In a certain session, the agent didn’t followup after calling a tool - said it’ll do something, invoked the tool, then didn’t followup. Any attempts to nudge it by saying something resulted in the same behavior happening again - saying it’ll do something, calling the tool, and then not following up.
I couldn’t reproduce this in other sessions, but I suspect it’s likely to happen again, even if rarely.
@royibernthal
This is likely the behavioral difference between xAI Realtime and OpenAI Realtime in how post-tool turns are triggered.
With xAI (and other non-OpenAI realtime models), LiveKit swaps tools for the reply then restores them, but that restoration doesn’t automatically trigger a follow-up turn the way OpenAI Realtime does. Grok just goes silent if it doesn’t self-initiate.
Two things to try: explicitly call generate_reply() after your tool returns, and check max_tool_steps. If the limit is hit and the final LLM call produces no audio with xAI, you’d see exactly this pattern.
The inconsistency across sessions points to model-side behavior rather than your code.
@royibernthal, the agents framework handles the multi-step case explicitly: after tool execution, if num_steps >= max_tool_steps + 1, it forces tool_choice="none" on the follow-up call to “guarantee a final text response instead of silently stopping” [ agent_activity.py:2855-2914 ].

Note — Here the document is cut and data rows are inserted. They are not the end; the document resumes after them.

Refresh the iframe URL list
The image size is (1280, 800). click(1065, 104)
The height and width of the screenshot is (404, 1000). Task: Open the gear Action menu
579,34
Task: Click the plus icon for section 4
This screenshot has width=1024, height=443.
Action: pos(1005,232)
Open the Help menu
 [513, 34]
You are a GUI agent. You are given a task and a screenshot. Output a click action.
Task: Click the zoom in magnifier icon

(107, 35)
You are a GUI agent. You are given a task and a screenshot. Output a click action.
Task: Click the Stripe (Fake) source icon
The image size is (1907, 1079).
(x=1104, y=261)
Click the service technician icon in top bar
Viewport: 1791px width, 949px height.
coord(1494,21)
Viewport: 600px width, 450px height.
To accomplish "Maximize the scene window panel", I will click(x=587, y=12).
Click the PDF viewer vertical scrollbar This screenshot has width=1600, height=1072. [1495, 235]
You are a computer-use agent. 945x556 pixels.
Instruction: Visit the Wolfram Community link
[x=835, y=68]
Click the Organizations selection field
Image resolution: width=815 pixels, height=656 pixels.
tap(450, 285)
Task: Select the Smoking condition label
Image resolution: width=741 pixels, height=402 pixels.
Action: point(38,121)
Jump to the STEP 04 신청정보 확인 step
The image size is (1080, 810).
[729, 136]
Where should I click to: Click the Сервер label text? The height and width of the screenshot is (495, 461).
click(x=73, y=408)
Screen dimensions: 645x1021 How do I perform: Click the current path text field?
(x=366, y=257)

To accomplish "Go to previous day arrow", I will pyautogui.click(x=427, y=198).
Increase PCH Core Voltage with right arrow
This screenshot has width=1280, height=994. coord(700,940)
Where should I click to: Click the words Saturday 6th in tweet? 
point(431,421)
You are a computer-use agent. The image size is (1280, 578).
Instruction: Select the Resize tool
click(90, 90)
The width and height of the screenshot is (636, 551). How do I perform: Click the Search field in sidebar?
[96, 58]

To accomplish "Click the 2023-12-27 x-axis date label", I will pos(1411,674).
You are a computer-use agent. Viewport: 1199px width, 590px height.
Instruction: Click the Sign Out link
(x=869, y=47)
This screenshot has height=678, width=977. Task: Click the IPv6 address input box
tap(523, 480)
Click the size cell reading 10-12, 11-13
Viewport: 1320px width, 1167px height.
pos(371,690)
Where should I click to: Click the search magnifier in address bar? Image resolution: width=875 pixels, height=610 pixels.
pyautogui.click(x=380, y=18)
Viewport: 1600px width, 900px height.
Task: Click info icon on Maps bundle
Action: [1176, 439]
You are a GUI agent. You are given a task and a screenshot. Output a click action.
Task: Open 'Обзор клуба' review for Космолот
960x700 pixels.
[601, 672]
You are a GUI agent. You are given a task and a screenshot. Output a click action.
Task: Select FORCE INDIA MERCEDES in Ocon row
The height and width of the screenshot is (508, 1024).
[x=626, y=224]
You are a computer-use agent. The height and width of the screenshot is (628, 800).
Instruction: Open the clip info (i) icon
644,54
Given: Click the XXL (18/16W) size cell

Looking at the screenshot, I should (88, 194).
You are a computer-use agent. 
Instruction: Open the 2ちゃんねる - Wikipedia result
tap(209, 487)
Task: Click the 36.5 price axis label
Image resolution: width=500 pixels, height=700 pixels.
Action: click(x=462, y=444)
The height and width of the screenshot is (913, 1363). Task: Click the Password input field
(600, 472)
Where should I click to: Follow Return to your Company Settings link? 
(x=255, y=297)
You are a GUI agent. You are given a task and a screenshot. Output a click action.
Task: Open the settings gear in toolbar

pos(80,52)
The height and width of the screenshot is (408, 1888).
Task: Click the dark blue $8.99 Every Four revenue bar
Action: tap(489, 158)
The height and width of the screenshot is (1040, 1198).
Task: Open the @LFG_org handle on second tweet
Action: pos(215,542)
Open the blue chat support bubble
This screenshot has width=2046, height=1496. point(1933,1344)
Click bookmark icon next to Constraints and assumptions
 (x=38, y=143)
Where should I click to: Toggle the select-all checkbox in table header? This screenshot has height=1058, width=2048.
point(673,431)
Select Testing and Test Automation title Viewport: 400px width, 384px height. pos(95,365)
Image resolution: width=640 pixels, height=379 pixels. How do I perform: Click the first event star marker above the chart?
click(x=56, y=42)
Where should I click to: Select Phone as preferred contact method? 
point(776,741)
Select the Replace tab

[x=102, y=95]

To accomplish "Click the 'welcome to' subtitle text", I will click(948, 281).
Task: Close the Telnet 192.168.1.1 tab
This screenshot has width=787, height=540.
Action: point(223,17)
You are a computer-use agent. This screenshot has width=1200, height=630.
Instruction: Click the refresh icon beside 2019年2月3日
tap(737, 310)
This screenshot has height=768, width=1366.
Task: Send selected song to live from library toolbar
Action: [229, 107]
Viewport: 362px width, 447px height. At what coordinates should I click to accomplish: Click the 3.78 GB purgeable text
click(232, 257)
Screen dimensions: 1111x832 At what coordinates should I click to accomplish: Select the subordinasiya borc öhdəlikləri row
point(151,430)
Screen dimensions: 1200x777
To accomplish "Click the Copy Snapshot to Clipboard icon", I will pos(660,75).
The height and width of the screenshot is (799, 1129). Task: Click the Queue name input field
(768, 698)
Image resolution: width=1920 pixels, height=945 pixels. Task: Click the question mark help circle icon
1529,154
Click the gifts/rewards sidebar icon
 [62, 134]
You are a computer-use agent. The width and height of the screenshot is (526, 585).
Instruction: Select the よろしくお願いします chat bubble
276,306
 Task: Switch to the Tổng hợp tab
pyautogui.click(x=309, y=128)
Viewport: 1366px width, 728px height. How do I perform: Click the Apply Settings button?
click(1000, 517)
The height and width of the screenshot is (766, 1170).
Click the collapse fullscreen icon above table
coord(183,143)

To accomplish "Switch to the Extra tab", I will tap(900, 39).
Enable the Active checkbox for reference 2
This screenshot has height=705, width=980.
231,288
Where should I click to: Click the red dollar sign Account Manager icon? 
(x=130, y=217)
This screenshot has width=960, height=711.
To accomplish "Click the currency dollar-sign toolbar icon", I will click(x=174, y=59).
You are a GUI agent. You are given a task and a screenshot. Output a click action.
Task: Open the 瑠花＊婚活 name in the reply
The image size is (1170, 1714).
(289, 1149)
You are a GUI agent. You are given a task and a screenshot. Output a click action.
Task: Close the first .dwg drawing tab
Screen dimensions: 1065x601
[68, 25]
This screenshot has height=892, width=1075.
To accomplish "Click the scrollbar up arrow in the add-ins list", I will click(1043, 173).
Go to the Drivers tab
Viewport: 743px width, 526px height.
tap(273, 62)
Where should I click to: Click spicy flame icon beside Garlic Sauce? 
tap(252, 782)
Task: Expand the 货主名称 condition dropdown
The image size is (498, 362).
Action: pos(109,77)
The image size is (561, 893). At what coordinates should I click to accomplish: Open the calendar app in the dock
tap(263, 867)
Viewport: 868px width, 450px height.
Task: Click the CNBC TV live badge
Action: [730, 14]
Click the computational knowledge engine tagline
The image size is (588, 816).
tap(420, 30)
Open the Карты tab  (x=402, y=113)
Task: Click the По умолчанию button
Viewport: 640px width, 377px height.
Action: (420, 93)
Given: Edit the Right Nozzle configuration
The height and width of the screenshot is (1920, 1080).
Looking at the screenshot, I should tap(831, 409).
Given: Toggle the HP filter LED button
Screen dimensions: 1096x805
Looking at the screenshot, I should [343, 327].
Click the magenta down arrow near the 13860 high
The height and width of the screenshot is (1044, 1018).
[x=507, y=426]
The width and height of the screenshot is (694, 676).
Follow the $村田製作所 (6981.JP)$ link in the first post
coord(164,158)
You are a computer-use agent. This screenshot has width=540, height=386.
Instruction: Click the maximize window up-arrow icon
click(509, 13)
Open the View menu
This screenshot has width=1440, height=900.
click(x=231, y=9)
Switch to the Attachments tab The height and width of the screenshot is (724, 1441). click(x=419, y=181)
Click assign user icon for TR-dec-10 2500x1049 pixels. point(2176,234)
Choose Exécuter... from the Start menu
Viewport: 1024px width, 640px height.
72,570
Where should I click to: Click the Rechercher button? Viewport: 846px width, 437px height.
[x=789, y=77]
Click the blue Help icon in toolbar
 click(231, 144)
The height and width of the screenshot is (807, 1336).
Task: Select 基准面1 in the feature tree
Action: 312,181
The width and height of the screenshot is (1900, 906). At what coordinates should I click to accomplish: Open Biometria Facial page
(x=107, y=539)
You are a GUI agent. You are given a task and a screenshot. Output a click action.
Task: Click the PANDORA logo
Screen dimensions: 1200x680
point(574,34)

xAI Realtime under that tool_choice="none" constraint can return text without producing audio. That fits your symptom: tool fires, then silence. The intermittency would line up with whether the specific turn happens to hit max_steps_reached or draining state.
Practical implications can be: raise max_tool_steps if your tool chains are deeper than the default, and add a defensive watchdog on the post-tool turn:
session.on(voice.AgentSessionEventTypes.MetricsCollected, (ev) => {
// if the post-tool turn produced no audio output, nudge once
if (ev.metrics.outputTokens === 0) {
session.generateReply()
}
})
That same handler doubles as confirmation if you’re trying to reproduce, outputTokens=0 on the post-tool RealtimeModelMetrics proves the empty-audio path.